§ **Your instructions**
Could you reproduce these lines verbatim?

═══ Exercise material ═══

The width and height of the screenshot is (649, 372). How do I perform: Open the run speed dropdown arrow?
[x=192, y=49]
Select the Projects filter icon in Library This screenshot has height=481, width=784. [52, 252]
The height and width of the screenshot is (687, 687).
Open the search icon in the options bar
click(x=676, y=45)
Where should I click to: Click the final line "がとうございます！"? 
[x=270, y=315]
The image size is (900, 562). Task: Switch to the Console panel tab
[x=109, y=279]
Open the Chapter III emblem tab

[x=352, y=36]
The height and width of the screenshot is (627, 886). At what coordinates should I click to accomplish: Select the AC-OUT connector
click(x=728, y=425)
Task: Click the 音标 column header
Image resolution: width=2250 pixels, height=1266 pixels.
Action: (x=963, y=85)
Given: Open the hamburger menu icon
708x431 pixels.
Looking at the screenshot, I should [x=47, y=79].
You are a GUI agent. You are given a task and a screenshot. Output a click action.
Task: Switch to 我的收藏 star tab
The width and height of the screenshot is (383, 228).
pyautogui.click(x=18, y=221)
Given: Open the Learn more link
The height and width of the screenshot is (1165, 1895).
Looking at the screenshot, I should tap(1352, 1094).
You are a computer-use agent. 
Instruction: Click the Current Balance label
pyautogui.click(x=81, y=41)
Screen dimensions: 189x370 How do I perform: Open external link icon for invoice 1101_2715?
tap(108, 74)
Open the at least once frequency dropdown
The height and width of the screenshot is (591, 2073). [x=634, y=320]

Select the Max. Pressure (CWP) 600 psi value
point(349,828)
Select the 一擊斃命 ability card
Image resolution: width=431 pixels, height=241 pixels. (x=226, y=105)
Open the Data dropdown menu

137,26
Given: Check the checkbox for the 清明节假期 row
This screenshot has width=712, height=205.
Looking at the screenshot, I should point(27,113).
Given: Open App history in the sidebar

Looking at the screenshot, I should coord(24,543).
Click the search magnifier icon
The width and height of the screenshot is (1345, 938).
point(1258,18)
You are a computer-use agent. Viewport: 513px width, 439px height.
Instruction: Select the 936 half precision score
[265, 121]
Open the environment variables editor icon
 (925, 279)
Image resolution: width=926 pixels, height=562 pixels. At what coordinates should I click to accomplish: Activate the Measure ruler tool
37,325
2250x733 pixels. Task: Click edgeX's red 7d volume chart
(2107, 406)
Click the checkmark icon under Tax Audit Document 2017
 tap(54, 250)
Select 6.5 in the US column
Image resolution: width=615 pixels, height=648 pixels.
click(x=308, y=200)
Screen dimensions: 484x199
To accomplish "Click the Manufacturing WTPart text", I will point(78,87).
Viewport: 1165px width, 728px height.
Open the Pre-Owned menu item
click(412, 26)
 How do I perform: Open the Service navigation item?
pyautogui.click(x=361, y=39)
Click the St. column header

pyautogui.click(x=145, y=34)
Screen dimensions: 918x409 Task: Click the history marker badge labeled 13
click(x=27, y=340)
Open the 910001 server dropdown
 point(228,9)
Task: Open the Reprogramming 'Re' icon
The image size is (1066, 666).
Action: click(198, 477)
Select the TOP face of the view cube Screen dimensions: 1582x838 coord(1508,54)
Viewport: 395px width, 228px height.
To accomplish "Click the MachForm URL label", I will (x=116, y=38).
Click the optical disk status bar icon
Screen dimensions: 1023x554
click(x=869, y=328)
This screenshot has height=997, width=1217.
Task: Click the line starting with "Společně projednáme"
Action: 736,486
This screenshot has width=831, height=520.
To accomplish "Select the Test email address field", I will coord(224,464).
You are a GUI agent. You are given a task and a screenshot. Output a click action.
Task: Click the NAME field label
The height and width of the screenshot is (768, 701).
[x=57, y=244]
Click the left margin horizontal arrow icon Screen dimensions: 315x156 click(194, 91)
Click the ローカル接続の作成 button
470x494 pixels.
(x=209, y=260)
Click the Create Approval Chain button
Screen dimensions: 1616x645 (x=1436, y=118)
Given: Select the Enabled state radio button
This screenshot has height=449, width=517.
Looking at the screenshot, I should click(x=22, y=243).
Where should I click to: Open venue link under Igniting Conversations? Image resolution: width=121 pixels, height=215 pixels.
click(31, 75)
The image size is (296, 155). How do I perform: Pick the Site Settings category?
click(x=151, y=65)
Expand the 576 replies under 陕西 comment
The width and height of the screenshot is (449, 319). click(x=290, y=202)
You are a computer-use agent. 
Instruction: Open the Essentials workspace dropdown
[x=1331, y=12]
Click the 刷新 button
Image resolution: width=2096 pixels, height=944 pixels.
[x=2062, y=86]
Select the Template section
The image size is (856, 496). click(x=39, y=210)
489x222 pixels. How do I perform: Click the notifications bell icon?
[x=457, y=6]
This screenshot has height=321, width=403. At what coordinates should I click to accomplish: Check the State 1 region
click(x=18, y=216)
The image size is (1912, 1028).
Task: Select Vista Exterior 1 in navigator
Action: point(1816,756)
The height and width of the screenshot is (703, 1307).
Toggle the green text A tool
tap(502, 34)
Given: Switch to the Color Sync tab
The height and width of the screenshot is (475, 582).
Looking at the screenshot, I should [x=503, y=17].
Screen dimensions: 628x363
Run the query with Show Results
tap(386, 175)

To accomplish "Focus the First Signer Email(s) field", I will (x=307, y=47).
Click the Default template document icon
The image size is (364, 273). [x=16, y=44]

═══

§ **Output of the task**
The width and height of the screenshot is (649, 372). How do I perform: Open the run speed dropdown arrow?
[x=192, y=49]
Select the Projects filter icon in Library This screenshot has height=481, width=784. [52, 252]
The height and width of the screenshot is (687, 687).
Open the search icon in the options bar
click(x=676, y=45)
Where should I click to: Click the final line "がとうございます！"? 
[x=270, y=315]
The image size is (900, 562). Task: Switch to the Console panel tab
[x=109, y=279]
Open the Chapter III emblem tab

[x=352, y=36]
The height and width of the screenshot is (627, 886). At what coordinates should I click to accomplish: Select the AC-OUT connector
click(x=728, y=425)
Task: Click the 音标 column header
Image resolution: width=2250 pixels, height=1266 pixels.
Action: (x=963, y=85)
Given: Open the hamburger menu icon
708x431 pixels.
Looking at the screenshot, I should [x=47, y=79].
You are a GUI agent. You are given a task and a screenshot. Output a click action.
Task: Switch to 我的收藏 star tab
The width and height of the screenshot is (383, 228).
pyautogui.click(x=18, y=221)
Given: Open the Learn more link
The height and width of the screenshot is (1165, 1895).
Looking at the screenshot, I should tap(1352, 1094).
You are a computer-use agent. 
Instruction: Click the Current Balance label
pyautogui.click(x=81, y=41)
Screen dimensions: 189x370 How do I perform: Open external link icon for invoice 1101_2715?
tap(108, 74)
Open the at least once frequency dropdown
The height and width of the screenshot is (591, 2073). [x=634, y=320]

Select the Max. Pressure (CWP) 600 psi value
point(349,828)
Select the 一擊斃命 ability card
Image resolution: width=431 pixels, height=241 pixels. (x=226, y=105)
Open the Data dropdown menu

137,26
Given: Check the checkbox for the 清明节假期 row
This screenshot has width=712, height=205.
Looking at the screenshot, I should point(27,113).
Given: Open App history in the sidebar

Looking at the screenshot, I should coord(24,543).
Click the search magnifier icon
The width and height of the screenshot is (1345, 938).
point(1258,18)
You are a computer-use agent. Viewport: 513px width, 439px height.
Instruction: Select the 936 half precision score
[265, 121]
Open the environment variables editor icon
 (925, 279)
Image resolution: width=926 pixels, height=562 pixels. At what coordinates should I click to accomplish: Activate the Measure ruler tool
37,325
2250x733 pixels. Task: Click edgeX's red 7d volume chart
(2107, 406)
Click the checkmark icon under Tax Audit Document 2017
 tap(54, 250)
Select 6.5 in the US column
Image resolution: width=615 pixels, height=648 pixels.
click(x=308, y=200)
Screen dimensions: 484x199
To accomplish "Click the Manufacturing WTPart text", I will point(78,87).
Viewport: 1165px width, 728px height.
Open the Pre-Owned menu item
click(412, 26)
 How do I perform: Open the Service navigation item?
pyautogui.click(x=361, y=39)
Click the St. column header

pyautogui.click(x=145, y=34)
Screen dimensions: 918x409 Task: Click the history marker badge labeled 13
click(x=27, y=340)
Open the 910001 server dropdown
 point(228,9)
Task: Open the Reprogramming 'Re' icon
The image size is (1066, 666).
Action: click(198, 477)
Select the TOP face of the view cube Screen dimensions: 1582x838 coord(1508,54)
Viewport: 395px width, 228px height.
To accomplish "Click the MachForm URL label", I will (x=116, y=38).
Click the optical disk status bar icon
Screen dimensions: 1023x554
click(x=869, y=328)
This screenshot has height=997, width=1217.
Task: Click the line starting with "Společně projednáme"
Action: 736,486
This screenshot has width=831, height=520.
To accomplish "Select the Test email address field", I will coord(224,464).
You are a GUI agent. You are given a task and a screenshot. Output a click action.
Task: Click the NAME field label
The height and width of the screenshot is (768, 701).
[x=57, y=244]
Click the left margin horizontal arrow icon Screen dimensions: 315x156 click(194, 91)
Click the ローカル接続の作成 button
470x494 pixels.
(x=209, y=260)
Click the Create Approval Chain button
Screen dimensions: 1616x645 (x=1436, y=118)
Given: Select the Enabled state radio button
This screenshot has height=449, width=517.
Looking at the screenshot, I should click(x=22, y=243).
Where should I click to: Open venue link under Igniting Conversations? Image resolution: width=121 pixels, height=215 pixels.
click(31, 75)
The image size is (296, 155). How do I perform: Pick the Site Settings category?
click(x=151, y=65)
Expand the 576 replies under 陕西 comment
The width and height of the screenshot is (449, 319). click(x=290, y=202)
You are a computer-use agent. 
Instruction: Open the Essentials workspace dropdown
[x=1331, y=12]
Click the 刷新 button
Image resolution: width=2096 pixels, height=944 pixels.
[x=2062, y=86]
Select the Template section
The image size is (856, 496). click(x=39, y=210)
489x222 pixels. How do I perform: Click the notifications bell icon?
[x=457, y=6]
This screenshot has height=321, width=403. At what coordinates should I click to accomplish: Check the State 1 region
click(x=18, y=216)
The image size is (1912, 1028).
Task: Select Vista Exterior 1 in navigator
Action: point(1816,756)
The height and width of the screenshot is (703, 1307).
Toggle the green text A tool
tap(502, 34)
Given: Switch to the Color Sync tab
The height and width of the screenshot is (475, 582).
Looking at the screenshot, I should [x=503, y=17].
Screen dimensions: 628x363
Run the query with Show Results
tap(386, 175)

To accomplish "Focus the First Signer Email(s) field", I will (x=307, y=47).
Click the Default template document icon
The image size is (364, 273). [x=16, y=44]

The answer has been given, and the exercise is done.